Veda terdiam sejenak. Ia mencoba mengingat kembali hal-hal yang berhubungan dengan Tania. Mengantar gadis itu pergi kerja, pulang bersama dari mesjid setelah salat atau setelah rapat muda-mudi, sering berinteraksi saat rapat sebagai ketua dan sekretaris ketua karang taruna, terus apa yang salah?menerima sebotol air minum dari Tania? memberi jaket pada Tania saat cuaca dingin? Kepala Veda mulai pening.
"Itu ibu, Yah. Bukan Veda. Veda tak pernah sekalipun menganggap Tania sebagai calon istri. Dia itu hanya teman dan tetangga. Veda sering membantah perkataan Ibu soal Tania." Veda mencoba mengontrol suaranya agar tak meninggi. Bertengkar dengan Ayah bukanlah hal yang Veda harapkan.
Veda hanya tak ingin menunda rencananya melamar Ganes, mengingat Pak Tarto yang menegurnya semalam —Saat mendapati Veda memegang bahu Ganes—. Ia pun mengerti kekhawatiran pria tua itu setelah melihat anaknya berjalan bersama pria di tengah malam.
"Kamu kok tega sama ibu, Mas?" Ibu Veda yang tiba-tiba muncul dari pintu dapur menyahut dengan lantang. Terlihat jelas kekecewaan disertai kemarahan di wajah wanita paruh baya itu.
Wajar saja jika seorang ibu marah dan kecewa mendapati sang putra memilih calon istri lain dari pada gadis pilihannya. Namun tidak semestinya Ibu memaksakan keinginannya bukan?
Pagi itu Veda memilih untuk diam sejenak. Memikirkan kalimat yang tepat untuk menolak gadis pilihan ibunya.
"Veda tidak mencintai Tania, Bu. Dia tidak bisa menjaga kesehatannya sendiri hingga daya tahan tubuhnya buruk. Kalau dia tidak bisa menjaga dirinya sendiri bagaimana dia bisa menajga anak-anakku nanti, Bu?" Veda berdiri dari duduknya dan menyimpan piring bekas sarapan, setelah mengeluarkan bom yang meluluhlantahkan hati sang ibu.
Sulit bagi Veda mengatakannya, tapi baginya jujur lebih baik daripada hidup dalam kepalsuan.
***
Sementara itu, suasana di rumah Ganes tak kalah menegangkannya dengan rumah Veda. Baru kali ini Ganes tidak tahu kalau bapaknya akan pulang.
"Duh gimana ngomongnya sama, Bapak?" keluh Ganes dalam hati.
Selama hampir setahun menjalin hubungan dengan Veda, Ganes memang tidak pernah menceritakan hubungannya dengan siapa pun. Tidak ada kencan spesial seperti remaja kebanyakan. Tidak ada kontak fisik berarti yang menimbulkan prasangka di mata orang lain, hingga tak ada yang percaya bahwa Ganes adalah calon istri Veda.
Bahkan sampai kepergok oleh bapaknya semalam pun, Ganes belum berani bicara mengingat Veda yang belum memberi kepastian.
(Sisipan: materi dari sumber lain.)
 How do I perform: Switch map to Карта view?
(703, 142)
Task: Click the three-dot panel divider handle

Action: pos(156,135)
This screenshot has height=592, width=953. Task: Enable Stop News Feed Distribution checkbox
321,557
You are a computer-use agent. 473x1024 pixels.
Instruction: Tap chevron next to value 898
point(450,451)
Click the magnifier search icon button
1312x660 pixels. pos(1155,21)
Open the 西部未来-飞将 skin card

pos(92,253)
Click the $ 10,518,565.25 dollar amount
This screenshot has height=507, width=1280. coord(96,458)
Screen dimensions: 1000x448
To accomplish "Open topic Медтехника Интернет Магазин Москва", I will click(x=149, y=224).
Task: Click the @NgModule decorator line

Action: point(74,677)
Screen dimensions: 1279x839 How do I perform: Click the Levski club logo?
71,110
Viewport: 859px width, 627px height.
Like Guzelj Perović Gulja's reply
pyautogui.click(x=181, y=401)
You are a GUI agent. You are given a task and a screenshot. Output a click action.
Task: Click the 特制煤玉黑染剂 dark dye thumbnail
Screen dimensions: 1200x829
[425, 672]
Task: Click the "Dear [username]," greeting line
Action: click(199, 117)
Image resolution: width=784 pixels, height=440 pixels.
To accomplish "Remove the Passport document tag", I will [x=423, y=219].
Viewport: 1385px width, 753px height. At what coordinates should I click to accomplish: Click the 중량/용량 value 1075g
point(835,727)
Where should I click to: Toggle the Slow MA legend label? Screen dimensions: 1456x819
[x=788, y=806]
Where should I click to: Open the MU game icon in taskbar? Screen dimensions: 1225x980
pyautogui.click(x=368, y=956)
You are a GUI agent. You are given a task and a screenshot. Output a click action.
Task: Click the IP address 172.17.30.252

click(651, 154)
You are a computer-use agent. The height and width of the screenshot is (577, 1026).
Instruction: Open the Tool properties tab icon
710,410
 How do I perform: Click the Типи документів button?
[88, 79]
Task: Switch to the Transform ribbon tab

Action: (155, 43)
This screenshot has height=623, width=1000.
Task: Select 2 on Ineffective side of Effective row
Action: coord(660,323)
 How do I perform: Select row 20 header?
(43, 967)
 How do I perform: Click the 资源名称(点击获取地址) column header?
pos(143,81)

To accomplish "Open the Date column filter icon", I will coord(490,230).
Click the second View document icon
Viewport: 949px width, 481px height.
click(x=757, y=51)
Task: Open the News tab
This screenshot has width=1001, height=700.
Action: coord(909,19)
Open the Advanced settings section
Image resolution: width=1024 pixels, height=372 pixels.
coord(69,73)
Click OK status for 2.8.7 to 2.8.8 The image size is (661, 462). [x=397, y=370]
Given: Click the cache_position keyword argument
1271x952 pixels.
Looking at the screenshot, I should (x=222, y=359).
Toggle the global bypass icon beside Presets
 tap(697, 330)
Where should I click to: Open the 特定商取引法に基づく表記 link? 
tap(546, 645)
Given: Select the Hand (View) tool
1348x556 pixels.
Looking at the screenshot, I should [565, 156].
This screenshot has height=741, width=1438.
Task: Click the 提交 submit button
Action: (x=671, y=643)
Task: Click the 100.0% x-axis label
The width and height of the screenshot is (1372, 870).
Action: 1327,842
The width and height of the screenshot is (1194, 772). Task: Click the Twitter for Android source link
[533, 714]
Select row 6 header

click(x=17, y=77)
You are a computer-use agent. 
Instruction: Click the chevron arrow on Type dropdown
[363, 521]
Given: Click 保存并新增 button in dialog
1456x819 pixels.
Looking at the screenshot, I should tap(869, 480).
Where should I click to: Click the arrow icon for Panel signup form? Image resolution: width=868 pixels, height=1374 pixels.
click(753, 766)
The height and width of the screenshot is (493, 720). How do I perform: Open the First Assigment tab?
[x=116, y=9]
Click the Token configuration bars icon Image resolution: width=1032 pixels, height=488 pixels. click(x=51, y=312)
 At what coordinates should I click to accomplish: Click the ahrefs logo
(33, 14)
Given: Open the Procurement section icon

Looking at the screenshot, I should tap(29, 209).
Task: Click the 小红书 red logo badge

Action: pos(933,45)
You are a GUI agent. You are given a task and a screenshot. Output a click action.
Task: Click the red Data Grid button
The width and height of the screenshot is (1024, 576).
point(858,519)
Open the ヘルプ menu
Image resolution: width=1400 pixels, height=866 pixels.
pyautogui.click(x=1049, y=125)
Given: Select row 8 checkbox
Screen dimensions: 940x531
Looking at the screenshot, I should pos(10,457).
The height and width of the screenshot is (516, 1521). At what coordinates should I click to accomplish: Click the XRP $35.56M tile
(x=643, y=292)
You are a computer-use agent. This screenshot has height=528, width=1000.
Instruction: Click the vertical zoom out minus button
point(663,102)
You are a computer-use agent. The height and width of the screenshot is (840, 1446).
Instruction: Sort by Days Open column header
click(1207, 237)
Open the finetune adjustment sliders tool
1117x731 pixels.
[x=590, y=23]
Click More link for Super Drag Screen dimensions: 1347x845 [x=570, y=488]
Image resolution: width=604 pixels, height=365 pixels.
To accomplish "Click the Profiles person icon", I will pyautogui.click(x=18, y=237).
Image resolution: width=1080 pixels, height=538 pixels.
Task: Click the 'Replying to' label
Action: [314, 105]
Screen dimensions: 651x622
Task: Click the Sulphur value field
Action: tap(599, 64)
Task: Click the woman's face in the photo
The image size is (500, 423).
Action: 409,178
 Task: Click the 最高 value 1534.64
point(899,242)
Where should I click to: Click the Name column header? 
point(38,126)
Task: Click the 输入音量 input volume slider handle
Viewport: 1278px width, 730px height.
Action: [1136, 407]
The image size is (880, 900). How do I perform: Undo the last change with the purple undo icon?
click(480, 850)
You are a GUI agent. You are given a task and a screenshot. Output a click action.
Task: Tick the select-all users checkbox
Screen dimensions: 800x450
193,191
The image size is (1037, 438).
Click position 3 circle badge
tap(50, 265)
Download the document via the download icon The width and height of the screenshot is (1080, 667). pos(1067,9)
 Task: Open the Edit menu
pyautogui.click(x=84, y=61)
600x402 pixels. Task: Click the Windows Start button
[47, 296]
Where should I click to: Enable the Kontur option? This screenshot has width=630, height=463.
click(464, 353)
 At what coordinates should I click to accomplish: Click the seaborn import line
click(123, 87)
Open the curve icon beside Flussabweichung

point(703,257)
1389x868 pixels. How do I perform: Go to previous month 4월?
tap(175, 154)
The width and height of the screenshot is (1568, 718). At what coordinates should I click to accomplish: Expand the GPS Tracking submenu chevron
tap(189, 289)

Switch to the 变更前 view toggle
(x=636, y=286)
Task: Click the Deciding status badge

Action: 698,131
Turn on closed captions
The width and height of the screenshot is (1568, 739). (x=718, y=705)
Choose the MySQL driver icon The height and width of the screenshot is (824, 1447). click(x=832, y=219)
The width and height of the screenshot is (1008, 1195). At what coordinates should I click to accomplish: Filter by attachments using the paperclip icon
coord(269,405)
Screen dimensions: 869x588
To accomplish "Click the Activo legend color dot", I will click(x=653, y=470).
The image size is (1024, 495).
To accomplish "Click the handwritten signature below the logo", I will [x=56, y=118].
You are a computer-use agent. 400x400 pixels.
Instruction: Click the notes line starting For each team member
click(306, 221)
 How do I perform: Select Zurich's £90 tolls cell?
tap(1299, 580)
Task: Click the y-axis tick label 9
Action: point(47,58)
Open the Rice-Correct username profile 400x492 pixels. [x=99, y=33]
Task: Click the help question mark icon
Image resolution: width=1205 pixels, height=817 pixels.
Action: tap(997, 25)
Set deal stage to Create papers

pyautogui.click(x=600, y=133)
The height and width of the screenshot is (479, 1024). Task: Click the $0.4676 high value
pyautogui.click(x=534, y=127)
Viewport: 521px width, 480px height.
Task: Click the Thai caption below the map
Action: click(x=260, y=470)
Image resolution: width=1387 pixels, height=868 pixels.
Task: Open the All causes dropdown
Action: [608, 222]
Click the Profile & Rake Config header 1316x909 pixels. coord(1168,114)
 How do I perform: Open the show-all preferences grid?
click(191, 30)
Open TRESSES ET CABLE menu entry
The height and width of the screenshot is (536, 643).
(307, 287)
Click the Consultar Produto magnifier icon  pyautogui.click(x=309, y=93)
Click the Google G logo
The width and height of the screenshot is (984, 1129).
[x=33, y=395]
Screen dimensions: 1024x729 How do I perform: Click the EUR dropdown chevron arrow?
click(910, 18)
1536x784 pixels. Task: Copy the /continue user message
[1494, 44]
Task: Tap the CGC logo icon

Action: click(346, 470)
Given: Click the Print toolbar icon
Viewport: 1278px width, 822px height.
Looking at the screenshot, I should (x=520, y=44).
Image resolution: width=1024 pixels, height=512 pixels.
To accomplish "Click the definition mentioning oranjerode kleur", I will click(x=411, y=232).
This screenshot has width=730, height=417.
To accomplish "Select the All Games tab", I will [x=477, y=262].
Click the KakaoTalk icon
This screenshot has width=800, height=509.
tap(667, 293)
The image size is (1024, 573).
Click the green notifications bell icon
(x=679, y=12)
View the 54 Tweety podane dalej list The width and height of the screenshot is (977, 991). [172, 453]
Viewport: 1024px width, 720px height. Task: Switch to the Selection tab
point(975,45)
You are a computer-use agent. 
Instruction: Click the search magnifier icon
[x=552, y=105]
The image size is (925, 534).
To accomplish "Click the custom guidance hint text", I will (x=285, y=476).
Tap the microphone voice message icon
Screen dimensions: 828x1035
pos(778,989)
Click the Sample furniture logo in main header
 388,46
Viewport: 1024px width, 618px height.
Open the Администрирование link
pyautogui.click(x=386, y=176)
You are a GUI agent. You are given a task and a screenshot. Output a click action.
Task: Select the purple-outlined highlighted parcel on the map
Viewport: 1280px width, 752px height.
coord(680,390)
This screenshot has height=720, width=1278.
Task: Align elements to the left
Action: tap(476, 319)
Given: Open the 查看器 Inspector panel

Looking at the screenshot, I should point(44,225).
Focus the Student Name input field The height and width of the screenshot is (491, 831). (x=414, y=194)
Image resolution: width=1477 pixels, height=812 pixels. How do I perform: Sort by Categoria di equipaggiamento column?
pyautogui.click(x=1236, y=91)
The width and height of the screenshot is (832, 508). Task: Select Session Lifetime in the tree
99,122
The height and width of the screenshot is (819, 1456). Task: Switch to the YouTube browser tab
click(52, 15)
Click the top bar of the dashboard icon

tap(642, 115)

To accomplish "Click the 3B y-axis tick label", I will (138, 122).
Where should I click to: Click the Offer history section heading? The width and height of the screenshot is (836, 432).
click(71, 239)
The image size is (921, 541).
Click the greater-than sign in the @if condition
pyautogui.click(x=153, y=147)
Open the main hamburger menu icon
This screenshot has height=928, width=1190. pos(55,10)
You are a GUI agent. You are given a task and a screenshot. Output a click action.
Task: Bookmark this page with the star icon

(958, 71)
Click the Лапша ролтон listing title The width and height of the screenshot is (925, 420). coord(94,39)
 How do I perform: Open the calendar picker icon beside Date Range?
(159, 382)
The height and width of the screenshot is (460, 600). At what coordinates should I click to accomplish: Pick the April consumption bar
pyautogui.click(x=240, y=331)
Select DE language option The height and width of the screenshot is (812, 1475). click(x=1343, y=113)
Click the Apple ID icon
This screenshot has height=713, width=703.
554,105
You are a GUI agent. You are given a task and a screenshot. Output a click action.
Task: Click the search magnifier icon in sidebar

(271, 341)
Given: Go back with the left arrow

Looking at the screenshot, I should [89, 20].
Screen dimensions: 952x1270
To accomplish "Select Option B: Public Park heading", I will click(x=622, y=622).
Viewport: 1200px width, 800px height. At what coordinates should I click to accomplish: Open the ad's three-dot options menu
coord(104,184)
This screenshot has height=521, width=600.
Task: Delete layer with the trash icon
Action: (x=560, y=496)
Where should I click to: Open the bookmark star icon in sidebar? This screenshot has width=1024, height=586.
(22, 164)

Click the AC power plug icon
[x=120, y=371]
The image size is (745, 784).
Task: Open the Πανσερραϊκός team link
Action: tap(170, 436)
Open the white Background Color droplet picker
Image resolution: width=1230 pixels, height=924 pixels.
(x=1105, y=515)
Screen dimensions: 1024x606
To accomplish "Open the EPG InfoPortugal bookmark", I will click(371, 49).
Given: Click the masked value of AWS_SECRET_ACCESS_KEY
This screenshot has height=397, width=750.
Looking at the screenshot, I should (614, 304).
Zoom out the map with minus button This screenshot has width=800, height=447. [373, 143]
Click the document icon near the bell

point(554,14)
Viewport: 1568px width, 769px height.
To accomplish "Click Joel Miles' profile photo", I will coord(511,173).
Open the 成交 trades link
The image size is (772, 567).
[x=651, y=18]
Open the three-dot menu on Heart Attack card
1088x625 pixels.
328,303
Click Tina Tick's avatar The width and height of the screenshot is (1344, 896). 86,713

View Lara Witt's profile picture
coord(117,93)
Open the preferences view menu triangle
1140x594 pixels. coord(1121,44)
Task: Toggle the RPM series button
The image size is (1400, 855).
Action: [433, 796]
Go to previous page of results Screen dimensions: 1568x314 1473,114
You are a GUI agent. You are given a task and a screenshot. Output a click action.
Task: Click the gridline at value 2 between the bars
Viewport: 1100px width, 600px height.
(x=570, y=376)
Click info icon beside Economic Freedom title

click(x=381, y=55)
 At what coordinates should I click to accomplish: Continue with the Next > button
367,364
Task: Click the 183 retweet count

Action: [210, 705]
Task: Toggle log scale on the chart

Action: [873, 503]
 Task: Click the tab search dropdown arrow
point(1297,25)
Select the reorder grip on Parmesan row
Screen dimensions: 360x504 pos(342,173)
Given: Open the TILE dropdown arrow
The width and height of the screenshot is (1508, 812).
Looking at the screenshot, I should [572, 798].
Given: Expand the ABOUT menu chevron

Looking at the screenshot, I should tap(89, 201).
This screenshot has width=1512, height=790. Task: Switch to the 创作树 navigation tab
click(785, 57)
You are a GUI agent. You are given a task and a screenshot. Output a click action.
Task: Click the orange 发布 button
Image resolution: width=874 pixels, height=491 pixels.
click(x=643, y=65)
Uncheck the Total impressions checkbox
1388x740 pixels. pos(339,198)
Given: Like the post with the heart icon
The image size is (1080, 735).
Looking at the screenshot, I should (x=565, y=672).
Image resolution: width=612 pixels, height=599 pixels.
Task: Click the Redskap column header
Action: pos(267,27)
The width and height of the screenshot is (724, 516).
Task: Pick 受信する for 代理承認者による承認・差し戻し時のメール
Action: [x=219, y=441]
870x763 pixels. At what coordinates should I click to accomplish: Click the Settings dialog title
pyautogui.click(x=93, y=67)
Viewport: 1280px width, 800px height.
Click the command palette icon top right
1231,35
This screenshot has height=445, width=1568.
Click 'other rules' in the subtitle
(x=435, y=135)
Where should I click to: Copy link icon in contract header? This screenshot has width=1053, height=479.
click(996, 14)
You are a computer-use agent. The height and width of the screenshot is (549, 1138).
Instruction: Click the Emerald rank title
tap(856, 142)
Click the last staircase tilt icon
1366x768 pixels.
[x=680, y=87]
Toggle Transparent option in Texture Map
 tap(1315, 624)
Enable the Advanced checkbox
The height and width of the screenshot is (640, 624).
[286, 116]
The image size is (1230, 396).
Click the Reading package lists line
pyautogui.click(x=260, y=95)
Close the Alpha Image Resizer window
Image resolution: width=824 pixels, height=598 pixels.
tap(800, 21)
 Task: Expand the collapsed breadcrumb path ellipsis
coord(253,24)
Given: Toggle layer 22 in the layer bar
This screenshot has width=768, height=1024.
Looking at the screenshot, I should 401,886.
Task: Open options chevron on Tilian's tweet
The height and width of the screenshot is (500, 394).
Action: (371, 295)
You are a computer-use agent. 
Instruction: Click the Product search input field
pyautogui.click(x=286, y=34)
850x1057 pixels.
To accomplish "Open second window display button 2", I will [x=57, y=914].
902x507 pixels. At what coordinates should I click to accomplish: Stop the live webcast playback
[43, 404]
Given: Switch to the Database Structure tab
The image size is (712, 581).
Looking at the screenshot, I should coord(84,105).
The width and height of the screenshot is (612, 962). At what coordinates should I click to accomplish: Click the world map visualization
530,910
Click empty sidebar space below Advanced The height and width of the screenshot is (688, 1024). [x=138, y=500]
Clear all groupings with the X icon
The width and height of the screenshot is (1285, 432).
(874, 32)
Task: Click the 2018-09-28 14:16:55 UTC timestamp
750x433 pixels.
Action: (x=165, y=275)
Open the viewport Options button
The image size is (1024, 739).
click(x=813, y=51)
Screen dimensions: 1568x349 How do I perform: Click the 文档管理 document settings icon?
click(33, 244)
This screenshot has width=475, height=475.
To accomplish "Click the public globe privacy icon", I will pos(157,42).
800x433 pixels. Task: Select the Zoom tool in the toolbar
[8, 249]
Juga hatinya yang masih menyimpan keraguan.
"Mbak ngapain sama Veda tadi malam?"
"Dia cuma antar Ganes pulang, Pak."
"Memangnya kamu anak-anak yang perlu di antar? Lagi pula sekadar antar kenapa pakai pegang-pegang?"
Ganes menelan ludah dengan susah payah dan berkata, "Saat ini Ganes belum bisa jelaskan." Hanya itu yang bisa keluar dari bibir Ganes. Ia ingin pagi ini segera berlalu dan bertemu dengan Veda. ia harus mendapat kejelasan dari Veda dulu baru ia bisa menjelaskan pada keluarganya.
"Kalau begitu ajak Veda ke rumah malam ini. Bapak ingin dia yang jelaskan sebelum Bapak balik ke Semarang besok sore." Pak Tarto menggelengkan kepala mendengar penjelasan yang tidak jelas dari putrinya.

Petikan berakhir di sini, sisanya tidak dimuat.